#MeetHeraartistJohnKotula
"I have been drawing continuously, at times obsessively, for more than fifty years."
I have thought of myself as an artist since third grade when my classmates started asking me to draw things for them. For a while, maybe it was only a week, I spent every recess drawing pages of airplanes, aircraft carriers, and battleships. My friends would then play war by covering the drawings all over with arching lines that indicated a shot had been fired and scribbles that showed a hit. I missed getting to fight the battles myself, especially making the sound effects, but I loved being recognized for drawing the best armaments.
I have been drawing continuously, at times obsessively, for more than fifty years. My choice of materials comes and goes and comes back again: pencils, charcoal, conte, ink, crayons, china markers, pastels, chalk. Over the years, I have drawn anything and everything (with the human figure as a constant): portraits, self portraits, apples on reflective surfaces, Chinese take out cartons, Wonder Woman’s glass airplane, rubber animals, nuns, swimming goggles, copies of Caravaggio, Velasquez, Homer, Hopper and Diego Rivera. Through all the changes in materials and subject matter, what has always been true is that I love making marks and seeing them accumulate to reveal an image. I also paint and make prints, but drawing has always been more important to me.
What do you want people to walk away with after experiencing your work?
What influences your work?
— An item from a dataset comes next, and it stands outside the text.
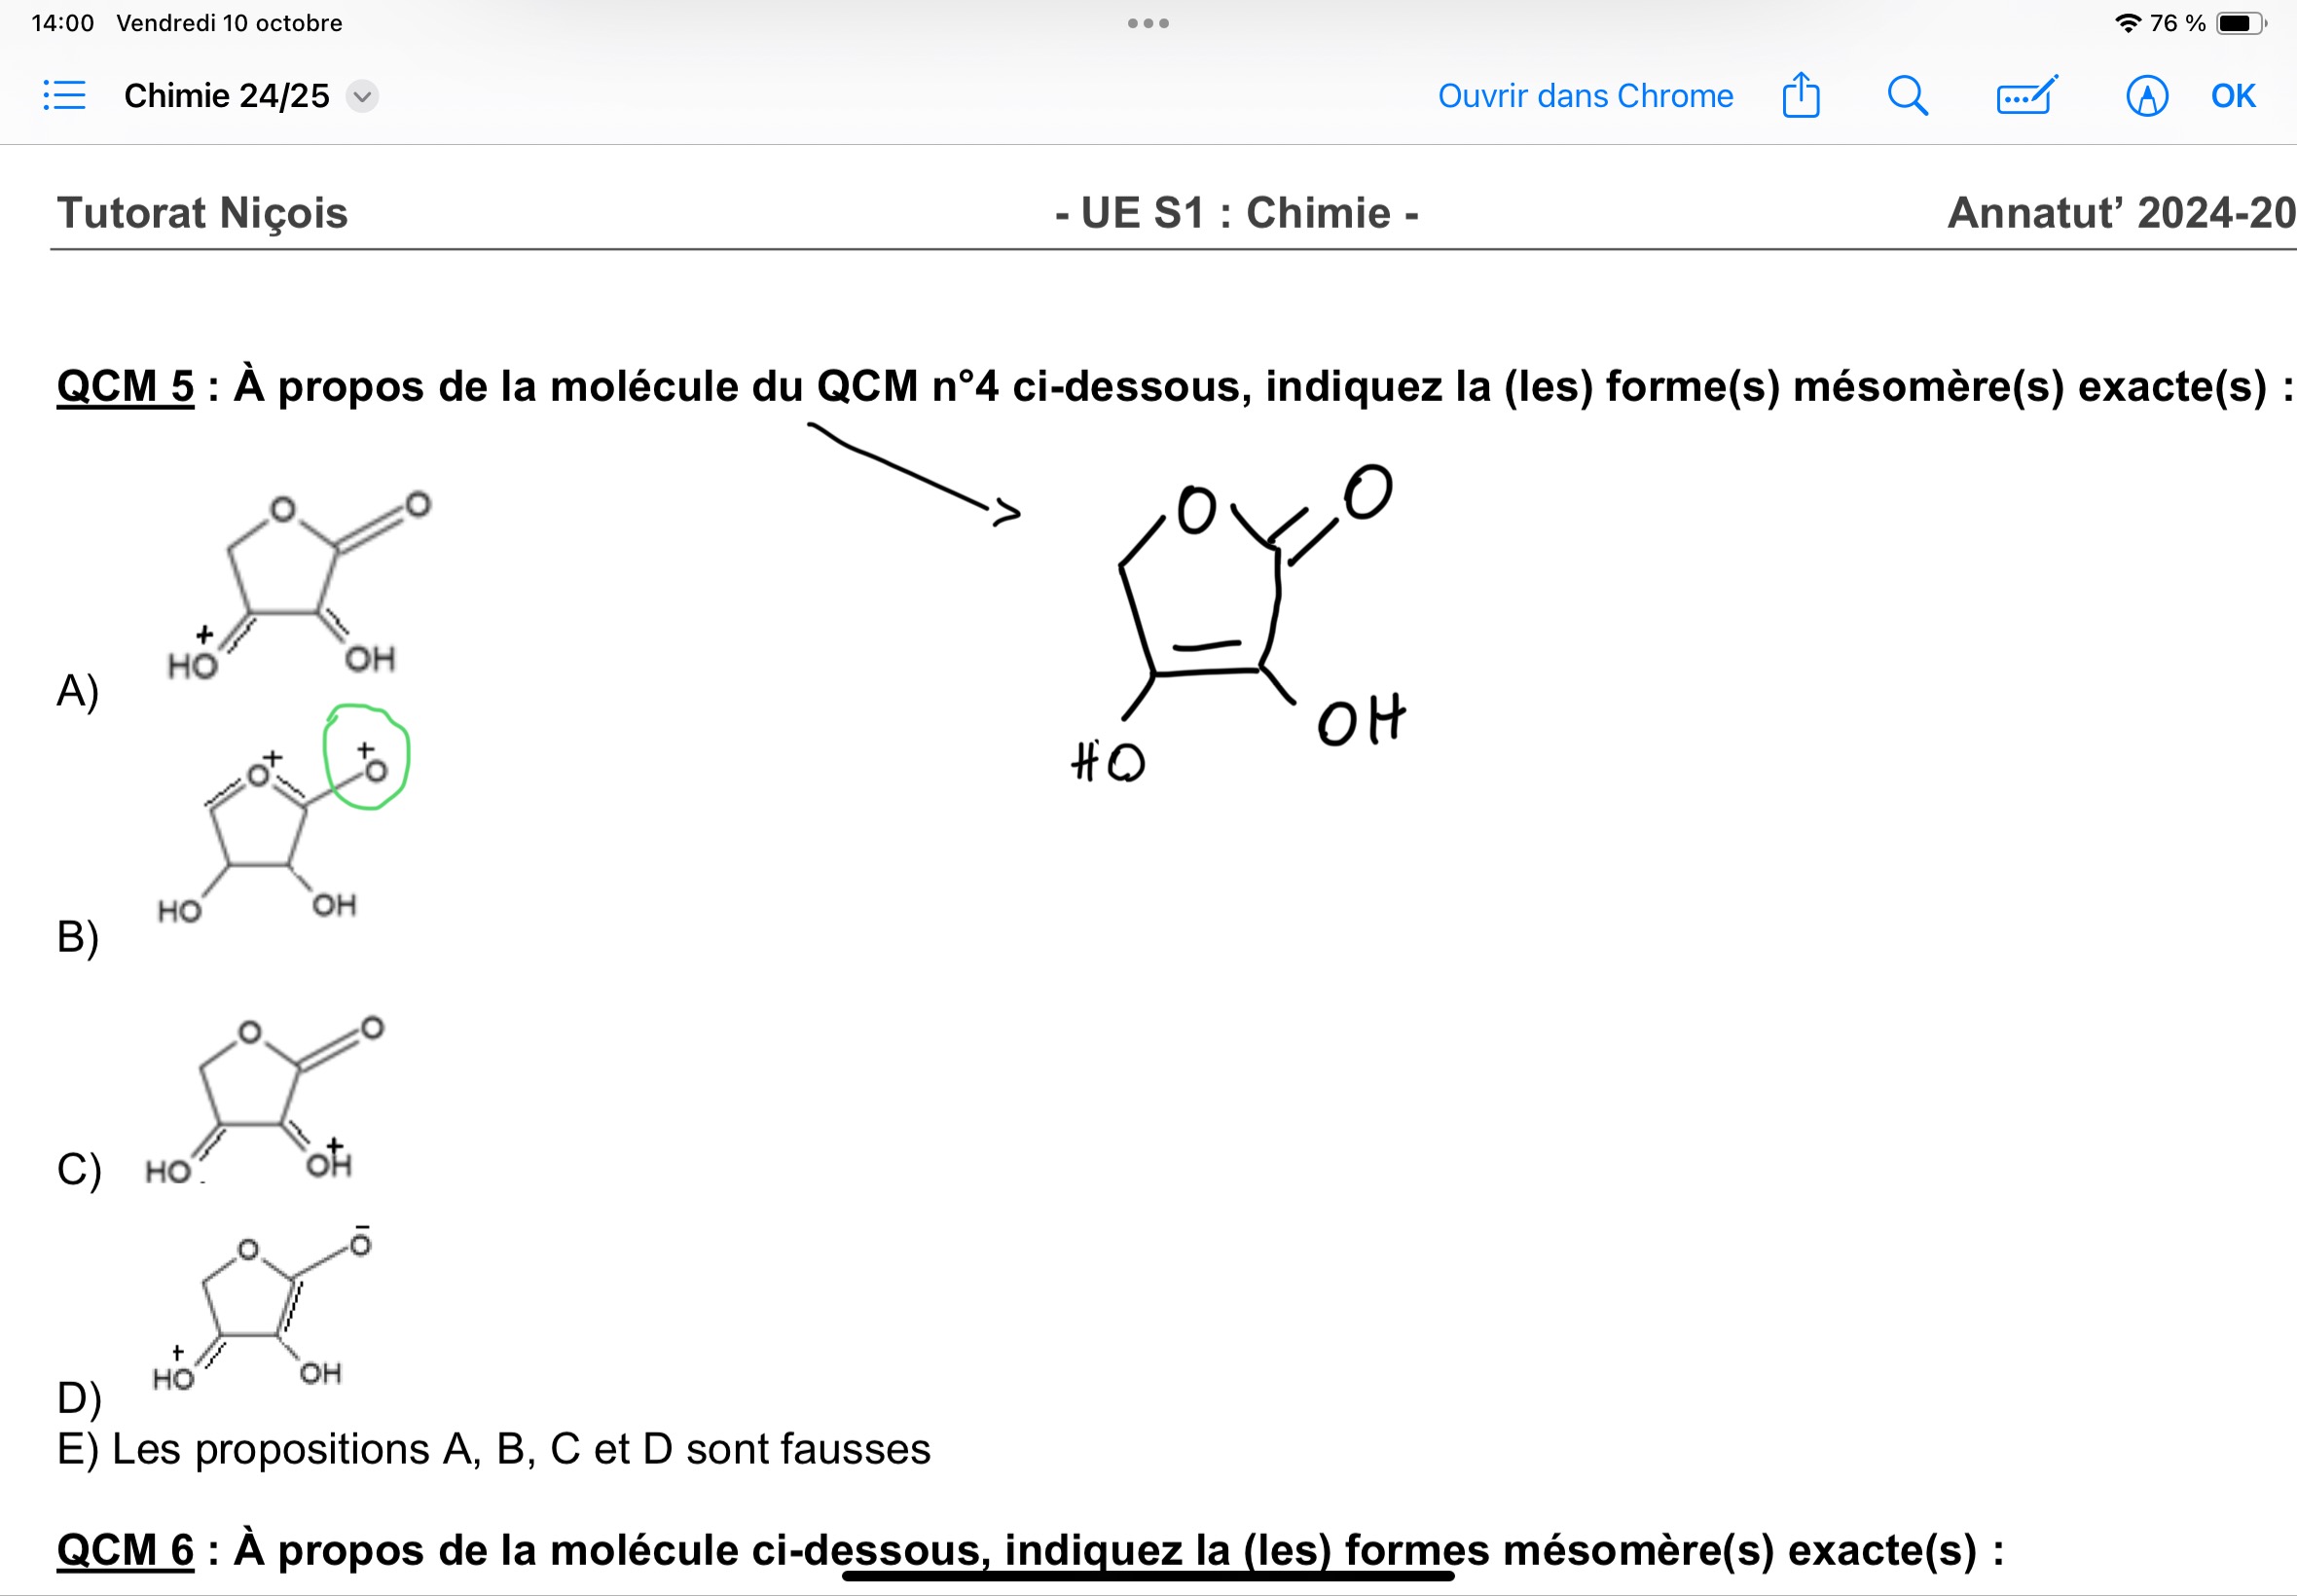Tap the green circled O+ annotation

click(x=367, y=757)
Why?
The content of my artwork is pretty much all memoir. Hopefully, it tells the story of what I have seen, experienced, thought about, had feelings about, found important, etc. Hopefully it tells the story in an engaging way.
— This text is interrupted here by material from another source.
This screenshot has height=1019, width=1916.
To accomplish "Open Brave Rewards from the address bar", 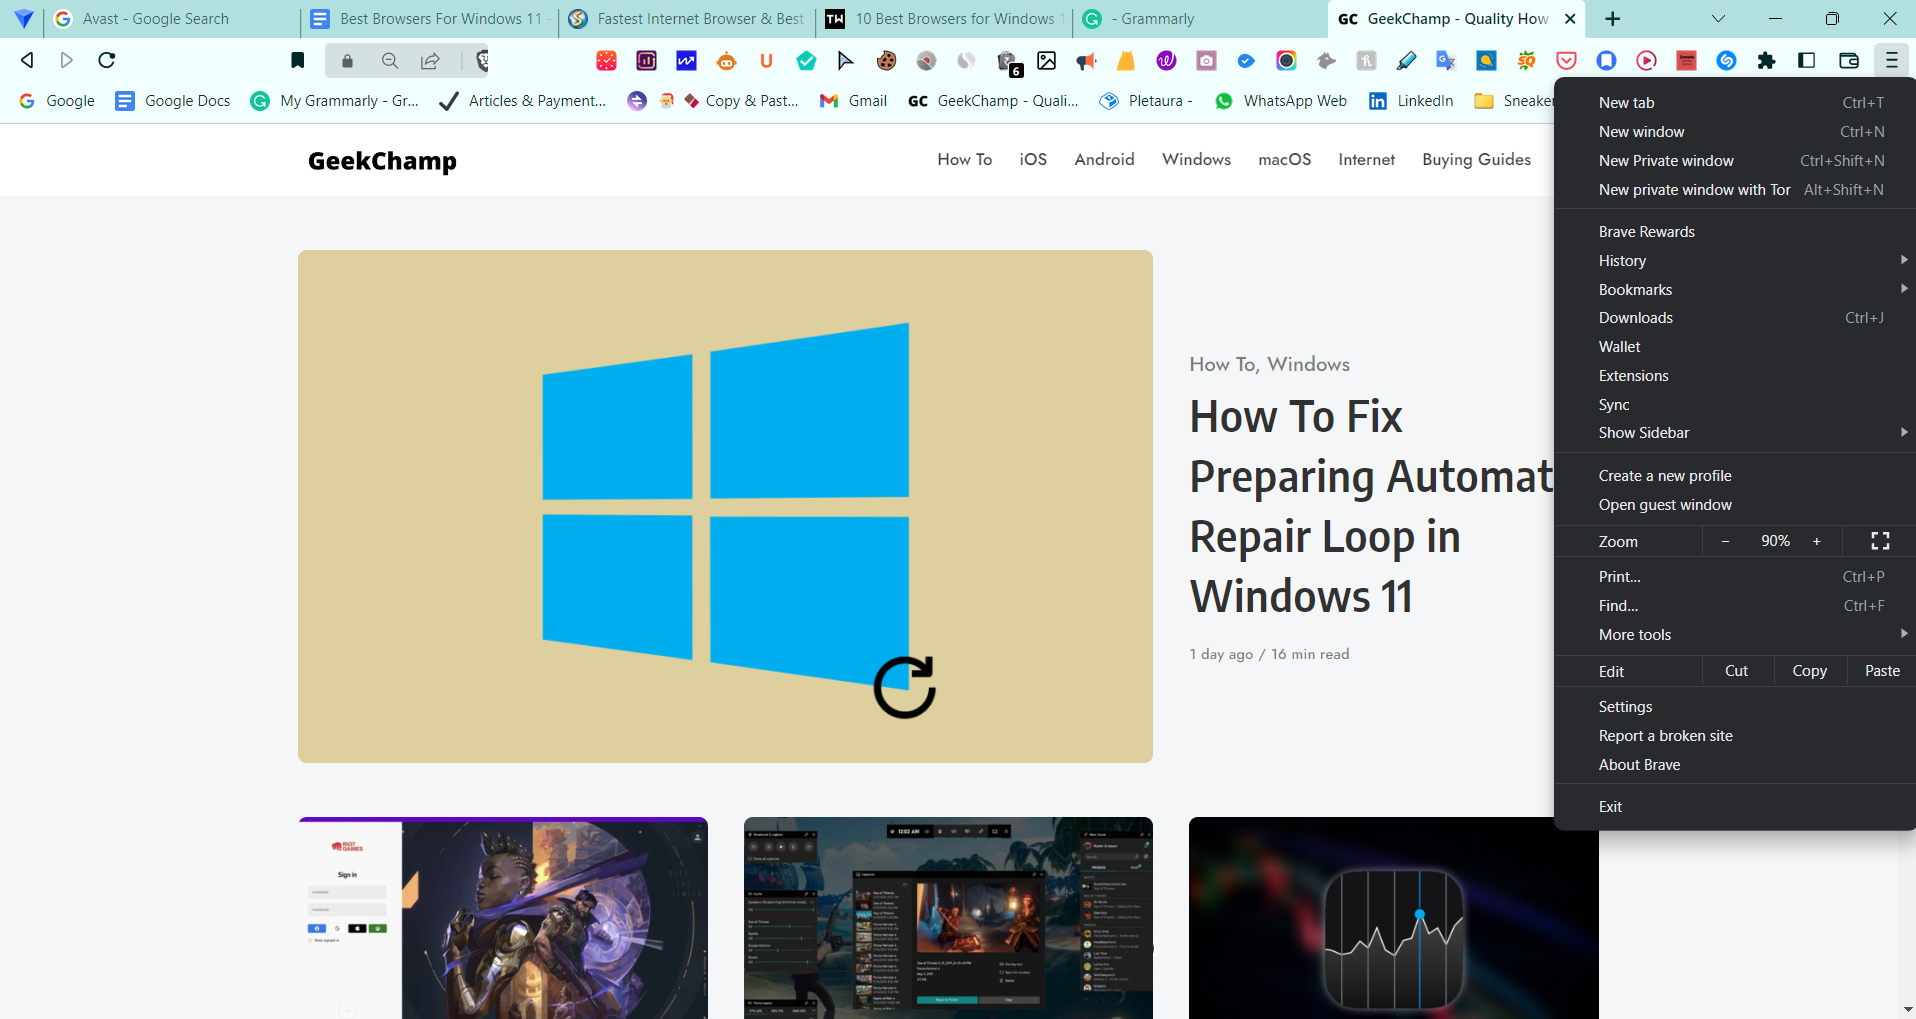I will click(481, 60).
In terms of technique, I’ll do just about anything that comes to mind to make it interesting to look at and think about. It is my guess that anybody who looks at very much of my work will get it that I have paid attention to art history across different time periods and cultural contexts. I’m sure not reinventing the wheel.
What does it mean to you to participate in Hera, either as an artist member OR as an exhibiting artist?
I can’t even remember how long I’ve been an artist member at Hera, but it has been a long time. Hera has presented me many, many opportunities to show my work, to develop and curate shows of other peoples work, to influence the community through the arts, and to have access to other artists for discussion and collaboration.